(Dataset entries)
*** Block opens ***

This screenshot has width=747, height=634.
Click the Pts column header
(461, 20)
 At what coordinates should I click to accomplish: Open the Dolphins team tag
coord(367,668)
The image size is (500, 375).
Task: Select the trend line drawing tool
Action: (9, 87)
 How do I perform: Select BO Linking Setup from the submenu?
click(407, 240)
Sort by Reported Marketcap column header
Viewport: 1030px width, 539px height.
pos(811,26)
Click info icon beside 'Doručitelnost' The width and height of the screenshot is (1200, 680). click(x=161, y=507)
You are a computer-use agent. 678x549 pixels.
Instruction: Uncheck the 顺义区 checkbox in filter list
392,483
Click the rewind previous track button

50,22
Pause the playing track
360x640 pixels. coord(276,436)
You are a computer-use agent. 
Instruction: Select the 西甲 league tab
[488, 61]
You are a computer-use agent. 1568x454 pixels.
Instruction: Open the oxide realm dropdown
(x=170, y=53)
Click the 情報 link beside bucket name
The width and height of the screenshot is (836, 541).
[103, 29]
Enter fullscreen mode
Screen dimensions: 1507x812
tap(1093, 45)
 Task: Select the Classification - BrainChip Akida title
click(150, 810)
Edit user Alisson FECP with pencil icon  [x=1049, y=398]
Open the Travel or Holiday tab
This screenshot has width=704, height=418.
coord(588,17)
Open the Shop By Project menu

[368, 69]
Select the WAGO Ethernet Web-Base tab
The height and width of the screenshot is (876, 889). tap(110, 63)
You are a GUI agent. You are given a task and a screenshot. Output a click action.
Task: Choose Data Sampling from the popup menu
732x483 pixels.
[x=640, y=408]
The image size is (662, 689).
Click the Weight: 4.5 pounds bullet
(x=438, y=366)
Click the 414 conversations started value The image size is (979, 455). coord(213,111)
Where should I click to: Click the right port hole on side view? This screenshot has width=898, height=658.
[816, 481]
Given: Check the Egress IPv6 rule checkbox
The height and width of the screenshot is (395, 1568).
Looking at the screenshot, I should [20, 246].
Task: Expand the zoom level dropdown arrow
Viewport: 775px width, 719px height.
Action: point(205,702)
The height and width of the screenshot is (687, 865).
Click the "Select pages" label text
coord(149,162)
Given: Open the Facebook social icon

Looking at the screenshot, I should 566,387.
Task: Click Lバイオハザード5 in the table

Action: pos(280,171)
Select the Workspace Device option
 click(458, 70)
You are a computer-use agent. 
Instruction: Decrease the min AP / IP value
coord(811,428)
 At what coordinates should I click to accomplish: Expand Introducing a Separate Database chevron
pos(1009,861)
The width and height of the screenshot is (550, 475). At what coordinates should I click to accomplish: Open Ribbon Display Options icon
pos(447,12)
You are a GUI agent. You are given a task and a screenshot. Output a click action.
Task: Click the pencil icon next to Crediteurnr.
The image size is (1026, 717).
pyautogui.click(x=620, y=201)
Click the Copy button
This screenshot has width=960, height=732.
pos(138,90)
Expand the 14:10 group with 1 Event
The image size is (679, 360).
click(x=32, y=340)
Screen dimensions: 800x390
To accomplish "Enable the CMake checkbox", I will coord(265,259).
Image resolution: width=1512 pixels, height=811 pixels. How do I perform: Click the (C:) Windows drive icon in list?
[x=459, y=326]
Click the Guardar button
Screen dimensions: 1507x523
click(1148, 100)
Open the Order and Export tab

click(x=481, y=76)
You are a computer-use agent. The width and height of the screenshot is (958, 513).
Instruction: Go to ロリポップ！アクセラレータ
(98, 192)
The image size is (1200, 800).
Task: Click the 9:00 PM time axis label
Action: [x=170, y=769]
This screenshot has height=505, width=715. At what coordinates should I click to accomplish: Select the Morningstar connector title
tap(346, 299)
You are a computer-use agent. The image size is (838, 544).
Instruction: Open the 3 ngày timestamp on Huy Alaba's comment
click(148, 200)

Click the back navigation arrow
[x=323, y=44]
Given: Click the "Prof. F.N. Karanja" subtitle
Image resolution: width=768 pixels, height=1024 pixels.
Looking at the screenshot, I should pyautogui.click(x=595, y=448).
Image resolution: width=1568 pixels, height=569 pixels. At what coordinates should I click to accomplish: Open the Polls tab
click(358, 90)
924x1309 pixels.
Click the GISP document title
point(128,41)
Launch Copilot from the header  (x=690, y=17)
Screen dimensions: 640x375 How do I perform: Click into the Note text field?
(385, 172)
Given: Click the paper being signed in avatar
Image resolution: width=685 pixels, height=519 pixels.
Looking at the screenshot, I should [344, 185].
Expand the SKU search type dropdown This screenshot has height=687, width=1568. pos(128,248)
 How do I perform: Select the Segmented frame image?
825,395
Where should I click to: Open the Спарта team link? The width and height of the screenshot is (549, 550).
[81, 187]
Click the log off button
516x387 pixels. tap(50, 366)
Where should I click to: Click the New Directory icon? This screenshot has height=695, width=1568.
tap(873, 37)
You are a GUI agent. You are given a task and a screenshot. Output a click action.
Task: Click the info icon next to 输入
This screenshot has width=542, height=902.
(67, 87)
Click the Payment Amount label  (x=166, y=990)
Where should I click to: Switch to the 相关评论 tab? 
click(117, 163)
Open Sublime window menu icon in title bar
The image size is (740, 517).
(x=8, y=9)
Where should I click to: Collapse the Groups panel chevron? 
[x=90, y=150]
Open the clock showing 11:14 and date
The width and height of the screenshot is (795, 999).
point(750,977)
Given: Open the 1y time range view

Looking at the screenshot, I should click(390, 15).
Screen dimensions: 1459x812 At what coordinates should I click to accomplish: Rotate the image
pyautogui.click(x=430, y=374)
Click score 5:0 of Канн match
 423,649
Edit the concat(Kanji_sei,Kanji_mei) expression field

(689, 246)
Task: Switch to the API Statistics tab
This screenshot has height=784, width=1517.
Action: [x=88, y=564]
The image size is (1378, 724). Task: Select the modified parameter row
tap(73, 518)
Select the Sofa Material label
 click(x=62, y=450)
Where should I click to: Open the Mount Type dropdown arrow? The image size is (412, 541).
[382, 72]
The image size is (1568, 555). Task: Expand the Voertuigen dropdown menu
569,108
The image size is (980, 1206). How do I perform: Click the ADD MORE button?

*** Block closes ***

# What you have to do
Line by line, retype all of the entries.

# The answer
This screenshot has width=747, height=634.
Click the Pts column header
(461, 20)
 At what coordinates should I click to accomplish: Open the Dolphins team tag
coord(367,668)
The image size is (500, 375).
Task: Select the trend line drawing tool
Action: (9, 87)
 How do I perform: Select BO Linking Setup from the submenu?
click(407, 240)
Sort by Reported Marketcap column header
Viewport: 1030px width, 539px height.
pos(811,26)
Click info icon beside 'Doručitelnost' The width and height of the screenshot is (1200, 680). click(x=161, y=507)
You are a computer-use agent. 678x549 pixels.
Instruction: Uncheck the 顺义区 checkbox in filter list
392,483
Click the rewind previous track button

50,22
Pause the playing track
360x640 pixels. coord(276,436)
You are a computer-use agent. 
Instruction: Select the 西甲 league tab
[488, 61]
You are a computer-use agent. 1568x454 pixels.
Instruction: Open the oxide realm dropdown
(x=170, y=53)
Click the 情報 link beside bucket name
The width and height of the screenshot is (836, 541).
[103, 29]
Enter fullscreen mode
Screen dimensions: 1507x812
tap(1093, 45)
 Task: Select the Classification - BrainChip Akida title
click(150, 810)
Edit user Alisson FECP with pencil icon  [x=1049, y=398]
Open the Travel or Holiday tab
This screenshot has width=704, height=418.
coord(588,17)
Open the Shop By Project menu

[368, 69]
Select the WAGO Ethernet Web-Base tab
The height and width of the screenshot is (876, 889). tap(110, 63)
You are a GUI agent. You are given a task and a screenshot. Output a click action.
Task: Choose Data Sampling from the popup menu
732x483 pixels.
[x=640, y=408]
The image size is (662, 689).
Click the Weight: 4.5 pounds bullet
(x=438, y=366)
Click the 414 conversations started value The image size is (979, 455). coord(213,111)
Where should I click to: Click the right port hole on side view? This screenshot has width=898, height=658.
[816, 481]
Given: Check the Egress IPv6 rule checkbox
The height and width of the screenshot is (395, 1568).
Looking at the screenshot, I should [20, 246].
Task: Expand the zoom level dropdown arrow
Viewport: 775px width, 719px height.
Action: point(205,702)
The height and width of the screenshot is (687, 865).
Click the "Select pages" label text
coord(149,162)
Given: Open the Facebook social icon

Looking at the screenshot, I should 566,387.
Task: Click Lバイオハザード5 in the table

Action: pos(280,171)
Select the Workspace Device option
 click(458, 70)
You are a computer-use agent. 
Instruction: Decrease the min AP / IP value
coord(811,428)
 At what coordinates should I click to accomplish: Expand Introducing a Separate Database chevron
pos(1009,861)
The width and height of the screenshot is (550, 475). At what coordinates should I click to accomplish: Open Ribbon Display Options icon
pos(447,12)
You are a GUI agent. You are given a task and a screenshot. Output a click action.
Task: Click the pencil icon next to Crediteurnr.
The image size is (1026, 717).
pyautogui.click(x=620, y=201)
Click the Copy button
This screenshot has width=960, height=732.
pos(138,90)
Expand the 14:10 group with 1 Event
The image size is (679, 360).
click(x=32, y=340)
Screen dimensions: 800x390
To accomplish "Enable the CMake checkbox", I will coord(265,259).
Image resolution: width=1512 pixels, height=811 pixels. How do I perform: Click the (C:) Windows drive icon in list?
[x=459, y=326]
Click the Guardar button
Screen dimensions: 1507x523
click(1148, 100)
Open the Order and Export tab

click(x=481, y=76)
You are a computer-use agent. The width and height of the screenshot is (958, 513).
Instruction: Go to ロリポップ！アクセラレータ
(98, 192)
The image size is (1200, 800).
Task: Click the 9:00 PM time axis label
Action: [x=170, y=769]
This screenshot has height=505, width=715. At what coordinates should I click to accomplish: Select the Morningstar connector title
tap(346, 299)
You are a computer-use agent. The image size is (838, 544).
Instruction: Open the 3 ngày timestamp on Huy Alaba's comment
click(148, 200)

Click the back navigation arrow
[x=323, y=44]
Given: Click the "Prof. F.N. Karanja" subtitle
Image resolution: width=768 pixels, height=1024 pixels.
Looking at the screenshot, I should pyautogui.click(x=595, y=448).
Image resolution: width=1568 pixels, height=569 pixels. At what coordinates should I click to accomplish: Open the Polls tab
click(358, 90)
924x1309 pixels.
Click the GISP document title
point(128,41)
Launch Copilot from the header  (x=690, y=17)
Screen dimensions: 640x375 How do I perform: Click into the Note text field?
(385, 172)
Given: Click the paper being signed in avatar
Image resolution: width=685 pixels, height=519 pixels.
Looking at the screenshot, I should [344, 185].
Expand the SKU search type dropdown This screenshot has height=687, width=1568. pos(128,248)
 How do I perform: Select the Segmented frame image?
825,395
Where should I click to: Open the Спарта team link? The width and height of the screenshot is (549, 550).
[81, 187]
Click the log off button
516x387 pixels. tap(50, 366)
Where should I click to: Click the New Directory icon? This screenshot has height=695, width=1568.
tap(873, 37)
You are a GUI agent. You are given a task and a screenshot. Output a click action.
Task: Click the info icon next to 输入
This screenshot has width=542, height=902.
(67, 87)
Click the Payment Amount label  (x=166, y=990)
Where should I click to: Switch to the 相关评论 tab? 
click(117, 163)
Open Sublime window menu icon in title bar
The image size is (740, 517).
(x=8, y=9)
Where should I click to: Collapse the Groups panel chevron? 
[x=90, y=150]
Open the clock showing 11:14 and date
The width and height of the screenshot is (795, 999).
point(750,977)
Given: Open the 1y time range view

Looking at the screenshot, I should click(390, 15).
Screen dimensions: 1459x812 At what coordinates should I click to accomplish: Rotate the image
pyautogui.click(x=430, y=374)
Click score 5:0 of Канн match
 423,649
Edit the concat(Kanji_sei,Kanji_mei) expression field

(689, 246)
Task: Switch to the API Statistics tab
This screenshot has height=784, width=1517.
Action: [x=88, y=564]
The image size is (1378, 724). Task: Select the modified parameter row
tap(73, 518)
Select the Sofa Material label
 click(x=62, y=450)
Where should I click to: Open the Mount Type dropdown arrow? The image size is (412, 541).
[382, 72]
The image size is (1568, 555). Task: Expand the Voertuigen dropdown menu
569,108
The image size is (980, 1206). How do I perform: Click the ADD MORE button?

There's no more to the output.